According to a briefing memo contained in an email chain released by WikiLeaks, Sheikh Mohammed Hussein Al-Amoudi of Midroc had pledged to donate $20 million over 10 years to the Clinton Health Access Initiative. But an economic downturn caused the sheikh to delay payments. The health program did not receive payments in 2010 or 2011.
In an email released by WikiLeaks Monday, Clinton Health Access Initiative CEO Ira Magaziner suggested in November 2011 that Clinton call the sheikh.
“CHAI would like to request that President Clinton call Sheikh Mohammed to thank him for offering his plane to the conference in Ethiopia and expressing regrets that President Clinton’s schedule does not permit him to attend the conference,” he wrote.
WikiLeaks released more of the email chain on Tuesday. Amitabh Desai, director of foreign policy at the foundation, expressed reservations — unless the sheikh had caught up with his financial commitment.
“Unless Sheikh Mo has sent us a $6 million check, this sounds crazy to do,” he responded.
But Bruce Lindsey, chairman of the Clinton Foundation's board of directors, argued in favor of the plan.
"I think they are hopeful if we do this it will help us get the $6 million," he wrote. "I think he [Clinton] should call."
The sheikh was born in Ethiopia to an Ethiopian mother and Saudi father.
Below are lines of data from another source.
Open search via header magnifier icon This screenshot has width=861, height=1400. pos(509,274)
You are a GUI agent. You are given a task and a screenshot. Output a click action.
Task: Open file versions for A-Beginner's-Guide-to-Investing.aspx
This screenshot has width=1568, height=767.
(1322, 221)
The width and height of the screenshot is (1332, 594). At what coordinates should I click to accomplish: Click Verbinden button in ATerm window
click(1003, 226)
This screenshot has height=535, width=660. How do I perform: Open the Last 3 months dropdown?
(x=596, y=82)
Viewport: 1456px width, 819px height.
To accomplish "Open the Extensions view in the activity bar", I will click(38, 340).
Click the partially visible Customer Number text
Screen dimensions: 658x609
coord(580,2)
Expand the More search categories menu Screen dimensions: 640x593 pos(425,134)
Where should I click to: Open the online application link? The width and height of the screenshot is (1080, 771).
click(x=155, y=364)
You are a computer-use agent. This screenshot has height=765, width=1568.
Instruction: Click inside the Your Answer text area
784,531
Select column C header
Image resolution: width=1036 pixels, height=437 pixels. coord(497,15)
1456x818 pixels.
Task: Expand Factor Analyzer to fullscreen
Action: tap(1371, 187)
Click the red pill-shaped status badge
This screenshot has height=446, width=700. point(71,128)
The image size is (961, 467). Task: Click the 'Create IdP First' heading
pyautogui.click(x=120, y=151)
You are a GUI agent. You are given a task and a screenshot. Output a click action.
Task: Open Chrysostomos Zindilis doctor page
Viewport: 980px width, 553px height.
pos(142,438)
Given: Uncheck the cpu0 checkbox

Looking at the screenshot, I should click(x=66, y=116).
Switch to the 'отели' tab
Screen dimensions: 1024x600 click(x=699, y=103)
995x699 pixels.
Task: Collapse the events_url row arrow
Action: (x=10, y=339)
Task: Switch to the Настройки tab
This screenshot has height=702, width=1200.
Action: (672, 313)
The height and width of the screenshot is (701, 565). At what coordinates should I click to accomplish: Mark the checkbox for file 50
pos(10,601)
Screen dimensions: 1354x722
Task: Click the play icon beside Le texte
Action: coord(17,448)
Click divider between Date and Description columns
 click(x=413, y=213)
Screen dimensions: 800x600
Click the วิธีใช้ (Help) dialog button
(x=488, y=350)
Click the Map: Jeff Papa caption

He later moved to Saudi Arabia and made a fortune in construction and real estate before buying oil refineries in Sweden and Morocco. He approached the Clinton Foundation in 2006 and proposed donating $2 million to the health program for every year that Clinton visited Ethiopia. The final agreement the parties struck mentioned a payment schedule but did not tie the money to Clinton's visits to the African country.
In 2008, the sheikh donated rooms at a Sheraton hotel in Ethiopia and meals for Clinton and a large party for four days — two days longer than originally planned because of aircraft problems.
According to Clinton Foundation documents, the sheikh contributed $5 million to $10 million, though it is unclear how much of that came after the email exchange.
The memo laid out strategies for getting the sheikh to cough up the money he owed and detailed discussions with George Salem, the sheikh's Washington-based lawyer, and Irvin Hicks, a former U.S. ambassador to Ethiopia and one of the sheikh's representatives in Washington.